The surgical management of ectopic ureters has evolved with the adoption of minimally invasive techniques. Laparoscopic and robot-assisted surgery offer patients additional benefits, including reduced postoperative pain, shorter hospital stays, and improved cosmetic outcomes (43, 44). Furthermore, minimally invasive procedures are increasingly recognized as the standard treatment for many cases of ectopic ureter, particularly in pediatric patients (45, 46). These approaches are highly effective for nephrectomy, heminephrectomy, and even complex ureteral reimplantation in selected patients (43, 47, 48).
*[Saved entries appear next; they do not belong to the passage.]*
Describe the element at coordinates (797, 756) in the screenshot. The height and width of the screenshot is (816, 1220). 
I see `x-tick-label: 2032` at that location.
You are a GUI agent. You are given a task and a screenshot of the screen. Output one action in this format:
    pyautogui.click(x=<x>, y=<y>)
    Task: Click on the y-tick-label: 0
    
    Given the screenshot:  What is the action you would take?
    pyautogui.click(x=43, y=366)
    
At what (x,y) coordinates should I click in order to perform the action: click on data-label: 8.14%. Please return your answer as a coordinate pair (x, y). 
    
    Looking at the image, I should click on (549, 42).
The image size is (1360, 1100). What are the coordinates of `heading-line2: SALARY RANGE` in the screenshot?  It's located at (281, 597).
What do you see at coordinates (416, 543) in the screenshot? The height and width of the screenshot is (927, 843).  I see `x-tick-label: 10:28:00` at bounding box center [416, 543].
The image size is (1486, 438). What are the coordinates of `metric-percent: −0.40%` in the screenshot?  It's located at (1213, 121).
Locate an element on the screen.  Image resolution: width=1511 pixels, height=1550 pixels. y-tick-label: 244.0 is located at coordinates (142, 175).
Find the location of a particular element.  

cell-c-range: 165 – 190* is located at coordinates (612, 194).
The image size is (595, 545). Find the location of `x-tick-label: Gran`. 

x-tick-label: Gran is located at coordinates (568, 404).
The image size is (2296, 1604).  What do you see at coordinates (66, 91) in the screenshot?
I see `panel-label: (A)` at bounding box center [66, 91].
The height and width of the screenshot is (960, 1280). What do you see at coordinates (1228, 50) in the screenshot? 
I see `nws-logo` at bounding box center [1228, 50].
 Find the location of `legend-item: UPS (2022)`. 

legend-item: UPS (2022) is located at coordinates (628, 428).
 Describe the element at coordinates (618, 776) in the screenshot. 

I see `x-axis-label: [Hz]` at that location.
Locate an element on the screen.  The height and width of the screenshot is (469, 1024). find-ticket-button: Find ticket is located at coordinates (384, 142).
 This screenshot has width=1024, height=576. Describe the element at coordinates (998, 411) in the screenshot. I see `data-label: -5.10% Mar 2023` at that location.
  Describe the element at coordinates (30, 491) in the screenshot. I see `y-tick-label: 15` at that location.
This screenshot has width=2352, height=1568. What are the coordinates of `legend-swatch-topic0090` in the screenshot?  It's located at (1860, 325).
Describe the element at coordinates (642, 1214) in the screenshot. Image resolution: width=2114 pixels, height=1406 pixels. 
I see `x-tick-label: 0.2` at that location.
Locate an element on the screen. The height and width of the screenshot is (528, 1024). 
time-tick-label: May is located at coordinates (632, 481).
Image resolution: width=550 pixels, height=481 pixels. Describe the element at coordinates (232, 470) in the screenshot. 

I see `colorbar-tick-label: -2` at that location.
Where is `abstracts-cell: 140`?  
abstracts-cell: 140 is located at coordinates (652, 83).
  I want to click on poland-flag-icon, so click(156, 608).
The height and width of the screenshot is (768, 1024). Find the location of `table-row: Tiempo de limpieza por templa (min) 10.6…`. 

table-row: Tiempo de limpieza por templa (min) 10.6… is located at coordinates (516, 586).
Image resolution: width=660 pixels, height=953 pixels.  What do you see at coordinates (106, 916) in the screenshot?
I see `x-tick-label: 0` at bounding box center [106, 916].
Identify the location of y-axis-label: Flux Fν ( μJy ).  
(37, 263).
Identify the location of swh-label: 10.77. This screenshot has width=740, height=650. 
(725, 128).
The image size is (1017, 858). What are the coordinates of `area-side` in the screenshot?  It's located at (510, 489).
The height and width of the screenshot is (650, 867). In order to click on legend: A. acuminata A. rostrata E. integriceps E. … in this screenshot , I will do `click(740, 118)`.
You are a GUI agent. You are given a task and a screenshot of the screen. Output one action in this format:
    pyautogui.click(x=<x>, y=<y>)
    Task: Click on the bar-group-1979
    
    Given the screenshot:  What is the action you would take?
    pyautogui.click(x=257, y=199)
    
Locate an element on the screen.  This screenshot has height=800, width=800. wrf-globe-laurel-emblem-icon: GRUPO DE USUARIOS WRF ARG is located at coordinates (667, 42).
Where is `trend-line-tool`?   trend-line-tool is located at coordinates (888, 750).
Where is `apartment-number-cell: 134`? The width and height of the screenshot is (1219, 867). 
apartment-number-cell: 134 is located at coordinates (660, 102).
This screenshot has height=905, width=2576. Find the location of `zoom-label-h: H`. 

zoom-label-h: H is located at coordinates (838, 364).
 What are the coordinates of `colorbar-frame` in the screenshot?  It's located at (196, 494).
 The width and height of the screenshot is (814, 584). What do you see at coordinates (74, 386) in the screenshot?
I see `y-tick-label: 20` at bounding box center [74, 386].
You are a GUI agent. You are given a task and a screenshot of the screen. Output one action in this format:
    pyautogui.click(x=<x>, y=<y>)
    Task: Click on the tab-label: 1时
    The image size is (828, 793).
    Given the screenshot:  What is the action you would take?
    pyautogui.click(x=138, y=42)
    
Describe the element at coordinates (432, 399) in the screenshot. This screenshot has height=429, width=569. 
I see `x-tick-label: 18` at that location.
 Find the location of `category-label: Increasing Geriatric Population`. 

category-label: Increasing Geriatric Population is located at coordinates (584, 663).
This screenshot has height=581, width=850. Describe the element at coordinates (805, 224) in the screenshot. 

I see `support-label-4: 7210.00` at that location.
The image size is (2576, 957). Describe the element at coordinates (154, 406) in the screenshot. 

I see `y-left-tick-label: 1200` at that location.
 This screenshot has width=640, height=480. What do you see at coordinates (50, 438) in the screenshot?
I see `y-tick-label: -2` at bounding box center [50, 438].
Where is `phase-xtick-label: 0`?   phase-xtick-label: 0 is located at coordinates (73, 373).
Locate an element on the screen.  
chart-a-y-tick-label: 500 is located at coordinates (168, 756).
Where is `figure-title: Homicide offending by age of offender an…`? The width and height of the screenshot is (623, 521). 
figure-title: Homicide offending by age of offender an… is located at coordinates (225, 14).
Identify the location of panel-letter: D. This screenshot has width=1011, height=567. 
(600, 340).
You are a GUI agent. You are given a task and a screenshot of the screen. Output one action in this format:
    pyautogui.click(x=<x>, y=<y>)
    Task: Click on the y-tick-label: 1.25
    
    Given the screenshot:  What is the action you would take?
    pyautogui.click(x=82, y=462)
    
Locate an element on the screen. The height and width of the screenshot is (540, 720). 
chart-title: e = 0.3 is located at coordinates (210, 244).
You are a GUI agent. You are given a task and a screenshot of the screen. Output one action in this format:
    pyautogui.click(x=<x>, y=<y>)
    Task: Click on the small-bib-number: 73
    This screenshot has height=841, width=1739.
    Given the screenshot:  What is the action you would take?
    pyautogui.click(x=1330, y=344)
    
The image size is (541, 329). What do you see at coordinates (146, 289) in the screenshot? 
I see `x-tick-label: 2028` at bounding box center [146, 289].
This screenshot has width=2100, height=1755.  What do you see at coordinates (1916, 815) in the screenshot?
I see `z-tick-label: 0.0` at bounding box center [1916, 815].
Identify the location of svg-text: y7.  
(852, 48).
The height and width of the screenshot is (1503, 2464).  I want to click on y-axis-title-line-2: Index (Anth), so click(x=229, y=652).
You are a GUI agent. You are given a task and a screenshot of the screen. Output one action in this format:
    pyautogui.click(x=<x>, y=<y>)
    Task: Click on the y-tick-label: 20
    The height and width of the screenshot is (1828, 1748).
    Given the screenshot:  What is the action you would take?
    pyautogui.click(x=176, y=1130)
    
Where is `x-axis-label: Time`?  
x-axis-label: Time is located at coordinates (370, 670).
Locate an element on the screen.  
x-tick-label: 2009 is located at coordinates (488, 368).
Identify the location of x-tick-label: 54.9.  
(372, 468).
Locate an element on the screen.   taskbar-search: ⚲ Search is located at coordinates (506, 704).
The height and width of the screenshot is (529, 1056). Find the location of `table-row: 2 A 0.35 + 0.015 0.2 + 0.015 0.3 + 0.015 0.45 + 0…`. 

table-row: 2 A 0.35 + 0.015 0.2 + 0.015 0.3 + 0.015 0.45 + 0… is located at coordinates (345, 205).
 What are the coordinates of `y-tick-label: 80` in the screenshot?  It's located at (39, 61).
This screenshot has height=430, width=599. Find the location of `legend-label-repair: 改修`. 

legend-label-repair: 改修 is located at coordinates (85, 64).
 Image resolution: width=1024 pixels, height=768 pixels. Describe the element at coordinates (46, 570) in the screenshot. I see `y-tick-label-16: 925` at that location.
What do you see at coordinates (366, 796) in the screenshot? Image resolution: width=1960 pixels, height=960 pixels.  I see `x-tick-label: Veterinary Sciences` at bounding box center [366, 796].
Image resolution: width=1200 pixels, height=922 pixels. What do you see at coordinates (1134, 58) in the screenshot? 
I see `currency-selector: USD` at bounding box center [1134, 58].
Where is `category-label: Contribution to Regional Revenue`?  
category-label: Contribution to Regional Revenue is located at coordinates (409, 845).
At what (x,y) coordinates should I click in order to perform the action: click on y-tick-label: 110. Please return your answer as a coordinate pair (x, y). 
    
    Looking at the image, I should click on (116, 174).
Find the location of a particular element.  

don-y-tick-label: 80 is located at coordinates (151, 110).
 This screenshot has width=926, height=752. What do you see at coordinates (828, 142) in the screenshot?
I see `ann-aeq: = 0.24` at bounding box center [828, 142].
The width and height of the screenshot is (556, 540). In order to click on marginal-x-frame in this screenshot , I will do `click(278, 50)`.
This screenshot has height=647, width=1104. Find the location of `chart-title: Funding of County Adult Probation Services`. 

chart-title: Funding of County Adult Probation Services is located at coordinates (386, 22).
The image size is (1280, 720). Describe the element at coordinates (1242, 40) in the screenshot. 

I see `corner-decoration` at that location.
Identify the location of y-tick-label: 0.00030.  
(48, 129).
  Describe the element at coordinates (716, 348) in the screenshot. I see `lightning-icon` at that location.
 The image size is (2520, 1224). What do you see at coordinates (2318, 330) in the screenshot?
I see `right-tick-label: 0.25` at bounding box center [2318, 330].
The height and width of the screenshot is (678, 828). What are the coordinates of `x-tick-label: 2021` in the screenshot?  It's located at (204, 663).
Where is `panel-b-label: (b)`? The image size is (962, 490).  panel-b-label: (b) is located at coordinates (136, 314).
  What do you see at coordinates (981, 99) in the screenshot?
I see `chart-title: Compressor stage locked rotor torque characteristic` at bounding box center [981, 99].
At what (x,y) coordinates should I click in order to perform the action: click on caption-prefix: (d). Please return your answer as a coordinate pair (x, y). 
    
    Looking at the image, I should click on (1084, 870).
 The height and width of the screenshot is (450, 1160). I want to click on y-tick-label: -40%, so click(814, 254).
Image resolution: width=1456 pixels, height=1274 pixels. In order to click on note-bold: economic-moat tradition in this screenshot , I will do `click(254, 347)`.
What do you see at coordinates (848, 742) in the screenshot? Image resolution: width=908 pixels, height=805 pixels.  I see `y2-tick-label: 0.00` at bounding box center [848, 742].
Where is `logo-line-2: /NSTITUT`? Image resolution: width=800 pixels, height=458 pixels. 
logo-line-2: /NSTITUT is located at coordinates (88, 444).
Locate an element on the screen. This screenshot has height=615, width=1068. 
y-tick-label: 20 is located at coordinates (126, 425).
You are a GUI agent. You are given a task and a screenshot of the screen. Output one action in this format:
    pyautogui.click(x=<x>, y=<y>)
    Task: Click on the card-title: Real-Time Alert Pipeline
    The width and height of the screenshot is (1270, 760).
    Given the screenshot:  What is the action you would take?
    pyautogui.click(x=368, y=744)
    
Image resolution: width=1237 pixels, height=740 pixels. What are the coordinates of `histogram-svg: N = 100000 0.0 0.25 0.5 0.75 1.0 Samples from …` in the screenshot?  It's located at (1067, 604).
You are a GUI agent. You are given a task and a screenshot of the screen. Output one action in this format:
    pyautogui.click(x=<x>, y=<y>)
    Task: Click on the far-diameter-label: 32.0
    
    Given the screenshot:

In the present case, however, an open surgical approach was elected due to the intraoperative finding of significant peritureteral fibrosis and adhesions, which increased the complexity of dissection and the risk of inadvertent injury. The primary objective remained the successful resolution of incontinence and the preservation of renal function, which was achieved through ureteroneocystostomy.
Conclusion
This case highlights the need for heightened vigilance regarding congenital ectopic ureteral orifices in young female patients presenting with persistent urinary incontinence, particularly in those without a history of childbirth or surgery. The condition can be definitively diagnosed through a combination of imaging studies and endoscopic examination. Surgical reconstruction to restore normal anatomical pathways significantly improves patients' quality of life and enhances the prognosis of renal function.